Comme annoncé plus tôt, Skoda abordera le Salon de Genève (8-18 mars) avec une Fabia renouvelée. Elle est tenue à l’écart de la plateforme MQB de Volkswagen… avec les avantages que cela implique.

On ne connaît aujourd’hui que trop bien le principe du facelift : mise à jour esthétique, mise au goût du jour technologique et update de l’électronique embarquée. En résumant à grandes enjambées, c’est à cela que l’on doit s’en tenir. Tant que Skoda ne lancera pas la nouvelle génération de sa citadine, celle-ci n’aura pas droit à la plateforme MQB A0 des récentes Seat Ibiza et Volkswagen Polo.

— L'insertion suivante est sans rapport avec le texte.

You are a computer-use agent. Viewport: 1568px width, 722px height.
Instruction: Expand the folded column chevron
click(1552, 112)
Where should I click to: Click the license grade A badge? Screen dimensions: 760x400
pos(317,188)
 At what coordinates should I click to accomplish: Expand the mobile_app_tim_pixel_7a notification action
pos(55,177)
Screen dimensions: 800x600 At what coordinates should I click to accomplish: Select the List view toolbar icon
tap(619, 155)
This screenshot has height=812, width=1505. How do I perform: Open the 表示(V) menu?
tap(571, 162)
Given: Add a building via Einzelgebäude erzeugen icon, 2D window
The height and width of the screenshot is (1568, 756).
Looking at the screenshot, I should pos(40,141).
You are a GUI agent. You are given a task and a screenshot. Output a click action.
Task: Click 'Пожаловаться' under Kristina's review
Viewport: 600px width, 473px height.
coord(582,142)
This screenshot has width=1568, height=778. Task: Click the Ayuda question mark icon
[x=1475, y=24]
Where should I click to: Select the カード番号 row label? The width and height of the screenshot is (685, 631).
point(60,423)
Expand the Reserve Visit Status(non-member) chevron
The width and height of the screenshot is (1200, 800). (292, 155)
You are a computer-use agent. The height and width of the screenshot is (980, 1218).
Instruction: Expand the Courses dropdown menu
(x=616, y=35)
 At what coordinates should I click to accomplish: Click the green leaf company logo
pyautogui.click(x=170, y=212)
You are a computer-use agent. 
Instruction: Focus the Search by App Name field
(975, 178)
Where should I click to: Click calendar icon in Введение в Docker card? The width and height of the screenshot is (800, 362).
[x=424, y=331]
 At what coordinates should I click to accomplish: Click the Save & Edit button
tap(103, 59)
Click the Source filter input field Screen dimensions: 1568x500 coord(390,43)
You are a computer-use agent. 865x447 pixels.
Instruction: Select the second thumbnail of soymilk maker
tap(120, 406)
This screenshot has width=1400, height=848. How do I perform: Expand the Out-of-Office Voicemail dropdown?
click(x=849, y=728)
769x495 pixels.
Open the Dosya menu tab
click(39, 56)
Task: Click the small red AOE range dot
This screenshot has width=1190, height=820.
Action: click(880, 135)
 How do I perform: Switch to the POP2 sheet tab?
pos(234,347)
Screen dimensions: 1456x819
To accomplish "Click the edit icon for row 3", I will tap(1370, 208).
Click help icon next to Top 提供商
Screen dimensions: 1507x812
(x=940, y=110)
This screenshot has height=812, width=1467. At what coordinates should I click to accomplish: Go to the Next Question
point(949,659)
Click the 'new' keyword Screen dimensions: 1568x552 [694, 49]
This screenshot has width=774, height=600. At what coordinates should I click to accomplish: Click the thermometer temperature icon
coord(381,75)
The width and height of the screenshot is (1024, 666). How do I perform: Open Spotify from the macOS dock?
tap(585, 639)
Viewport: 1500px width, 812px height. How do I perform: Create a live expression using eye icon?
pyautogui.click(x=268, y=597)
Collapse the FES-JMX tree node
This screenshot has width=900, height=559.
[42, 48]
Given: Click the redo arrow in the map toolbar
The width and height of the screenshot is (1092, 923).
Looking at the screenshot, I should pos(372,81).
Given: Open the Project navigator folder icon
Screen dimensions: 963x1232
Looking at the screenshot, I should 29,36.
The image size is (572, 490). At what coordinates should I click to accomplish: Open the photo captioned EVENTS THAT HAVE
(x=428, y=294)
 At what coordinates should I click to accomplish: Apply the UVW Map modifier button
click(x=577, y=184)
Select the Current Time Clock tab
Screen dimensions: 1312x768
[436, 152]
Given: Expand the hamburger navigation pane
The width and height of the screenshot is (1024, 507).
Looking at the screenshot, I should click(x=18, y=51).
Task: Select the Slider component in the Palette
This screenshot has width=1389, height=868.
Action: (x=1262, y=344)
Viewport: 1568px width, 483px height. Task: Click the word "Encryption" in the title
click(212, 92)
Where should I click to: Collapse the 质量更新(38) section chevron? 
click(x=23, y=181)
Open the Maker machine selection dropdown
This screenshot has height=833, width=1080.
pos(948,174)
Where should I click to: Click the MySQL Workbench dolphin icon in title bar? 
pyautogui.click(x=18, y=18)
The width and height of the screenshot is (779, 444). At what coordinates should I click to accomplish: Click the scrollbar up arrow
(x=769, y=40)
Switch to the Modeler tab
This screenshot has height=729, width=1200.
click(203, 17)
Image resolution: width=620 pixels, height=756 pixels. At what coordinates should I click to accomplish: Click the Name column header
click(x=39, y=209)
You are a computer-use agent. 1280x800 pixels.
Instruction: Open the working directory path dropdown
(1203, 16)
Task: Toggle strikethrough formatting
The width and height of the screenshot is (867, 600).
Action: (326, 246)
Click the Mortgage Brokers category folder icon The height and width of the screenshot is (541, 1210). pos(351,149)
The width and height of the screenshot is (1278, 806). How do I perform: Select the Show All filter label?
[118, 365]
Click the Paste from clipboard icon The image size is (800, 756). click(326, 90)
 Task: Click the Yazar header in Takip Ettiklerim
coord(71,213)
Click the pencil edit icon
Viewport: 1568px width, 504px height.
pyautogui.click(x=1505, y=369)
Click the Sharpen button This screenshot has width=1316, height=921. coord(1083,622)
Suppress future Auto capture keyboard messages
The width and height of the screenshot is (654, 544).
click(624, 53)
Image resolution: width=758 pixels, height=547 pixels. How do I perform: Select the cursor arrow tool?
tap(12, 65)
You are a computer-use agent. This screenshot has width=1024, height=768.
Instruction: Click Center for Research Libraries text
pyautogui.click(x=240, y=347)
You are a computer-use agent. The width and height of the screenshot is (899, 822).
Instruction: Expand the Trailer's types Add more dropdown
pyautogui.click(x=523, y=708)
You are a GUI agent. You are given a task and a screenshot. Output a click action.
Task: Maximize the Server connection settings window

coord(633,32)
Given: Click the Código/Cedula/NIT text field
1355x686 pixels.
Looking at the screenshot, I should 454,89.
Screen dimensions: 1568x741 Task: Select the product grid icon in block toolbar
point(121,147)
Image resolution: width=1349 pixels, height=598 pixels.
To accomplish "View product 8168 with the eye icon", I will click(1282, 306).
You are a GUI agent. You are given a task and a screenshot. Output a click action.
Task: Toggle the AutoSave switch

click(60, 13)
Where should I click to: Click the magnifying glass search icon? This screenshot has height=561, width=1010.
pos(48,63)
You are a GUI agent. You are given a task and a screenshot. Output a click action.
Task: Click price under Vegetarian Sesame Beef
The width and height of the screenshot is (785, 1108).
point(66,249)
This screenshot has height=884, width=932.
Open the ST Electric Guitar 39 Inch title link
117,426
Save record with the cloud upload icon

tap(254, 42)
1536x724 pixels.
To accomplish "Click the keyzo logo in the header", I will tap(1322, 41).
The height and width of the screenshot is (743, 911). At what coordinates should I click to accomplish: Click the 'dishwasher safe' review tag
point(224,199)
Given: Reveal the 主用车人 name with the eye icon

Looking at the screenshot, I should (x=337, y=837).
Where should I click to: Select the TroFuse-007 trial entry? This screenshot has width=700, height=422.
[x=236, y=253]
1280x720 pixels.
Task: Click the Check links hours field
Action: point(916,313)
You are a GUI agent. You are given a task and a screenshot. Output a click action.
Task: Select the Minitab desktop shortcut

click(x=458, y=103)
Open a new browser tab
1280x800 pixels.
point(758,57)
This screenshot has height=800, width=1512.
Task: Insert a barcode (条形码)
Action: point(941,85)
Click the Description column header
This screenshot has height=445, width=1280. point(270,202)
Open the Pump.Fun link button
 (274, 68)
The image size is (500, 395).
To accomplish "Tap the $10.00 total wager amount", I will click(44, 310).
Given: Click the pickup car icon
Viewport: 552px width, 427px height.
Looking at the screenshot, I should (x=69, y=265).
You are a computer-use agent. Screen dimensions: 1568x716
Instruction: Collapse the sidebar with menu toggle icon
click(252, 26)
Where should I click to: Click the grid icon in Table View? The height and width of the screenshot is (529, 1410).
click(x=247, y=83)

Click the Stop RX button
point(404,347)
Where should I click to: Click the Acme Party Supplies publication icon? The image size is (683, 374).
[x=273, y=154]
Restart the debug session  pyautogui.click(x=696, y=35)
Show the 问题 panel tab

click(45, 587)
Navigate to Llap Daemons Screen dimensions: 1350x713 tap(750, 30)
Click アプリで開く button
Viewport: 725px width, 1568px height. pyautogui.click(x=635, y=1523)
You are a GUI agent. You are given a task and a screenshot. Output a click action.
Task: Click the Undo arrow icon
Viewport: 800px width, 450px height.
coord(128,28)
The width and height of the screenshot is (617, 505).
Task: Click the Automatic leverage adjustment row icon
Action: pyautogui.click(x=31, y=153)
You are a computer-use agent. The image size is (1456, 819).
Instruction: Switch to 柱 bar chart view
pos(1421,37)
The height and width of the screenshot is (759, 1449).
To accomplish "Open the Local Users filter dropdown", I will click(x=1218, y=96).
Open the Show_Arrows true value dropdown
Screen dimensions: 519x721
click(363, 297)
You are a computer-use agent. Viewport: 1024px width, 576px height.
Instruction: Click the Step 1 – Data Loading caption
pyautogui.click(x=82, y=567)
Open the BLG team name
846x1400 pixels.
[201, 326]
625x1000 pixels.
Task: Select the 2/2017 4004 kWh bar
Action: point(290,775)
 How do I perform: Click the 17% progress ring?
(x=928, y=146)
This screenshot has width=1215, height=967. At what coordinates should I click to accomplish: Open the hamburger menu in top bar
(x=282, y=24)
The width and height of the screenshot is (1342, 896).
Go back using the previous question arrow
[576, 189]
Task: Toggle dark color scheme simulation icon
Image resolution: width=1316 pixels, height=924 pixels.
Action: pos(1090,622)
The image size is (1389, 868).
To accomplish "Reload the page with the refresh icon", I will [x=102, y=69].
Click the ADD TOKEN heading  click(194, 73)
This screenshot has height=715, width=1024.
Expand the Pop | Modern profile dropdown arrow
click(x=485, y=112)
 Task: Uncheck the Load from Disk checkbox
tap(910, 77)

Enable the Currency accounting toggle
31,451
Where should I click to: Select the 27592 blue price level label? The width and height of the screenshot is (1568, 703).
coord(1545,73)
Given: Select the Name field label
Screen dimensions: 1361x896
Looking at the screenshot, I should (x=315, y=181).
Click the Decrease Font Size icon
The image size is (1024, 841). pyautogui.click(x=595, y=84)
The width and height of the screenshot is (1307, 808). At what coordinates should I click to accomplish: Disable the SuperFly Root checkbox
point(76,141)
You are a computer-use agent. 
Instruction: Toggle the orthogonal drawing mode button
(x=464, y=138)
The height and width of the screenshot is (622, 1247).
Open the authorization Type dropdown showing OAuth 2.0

Celle-ci eut impliqué la mise au placard de la Fabia Combi, qui surfe sur la disparition des version break de l’Ibiza et de la Renault Clio. Par conséquent, les designers s’en sont tenus à un jeu de jantes 18 pouces, de nouveaux parechocs et de nouveaux blocs optiques.

L’équipement évolue, principalement grâce aux assistants à la conduite avec, entre autres, le Rear Traffic Alert, le contrôle des angles morts et l’assistant aux grands phares. Relevons également les nouvelles possibilités de connectivité (Apple Carplay et Android Auto) de l’écran Swing de 6,5 pouces qui s’offre également la navigation avec analyse en temps réel du trafic.

Bye-bye diesel

Le Dieselgate coûte à la Fabia son bloc 1.4 TDI. Par conséquent, la Tchèque n’est plus disponible qu’avec quatre déclinaison d’un moteur 1.0 essence développant 60 ou 75 ch (atmosphériques)  ou 95 et 110 chevaux (turbo). Cette dernière version a également droit à une boîte DSG à 7 rapports.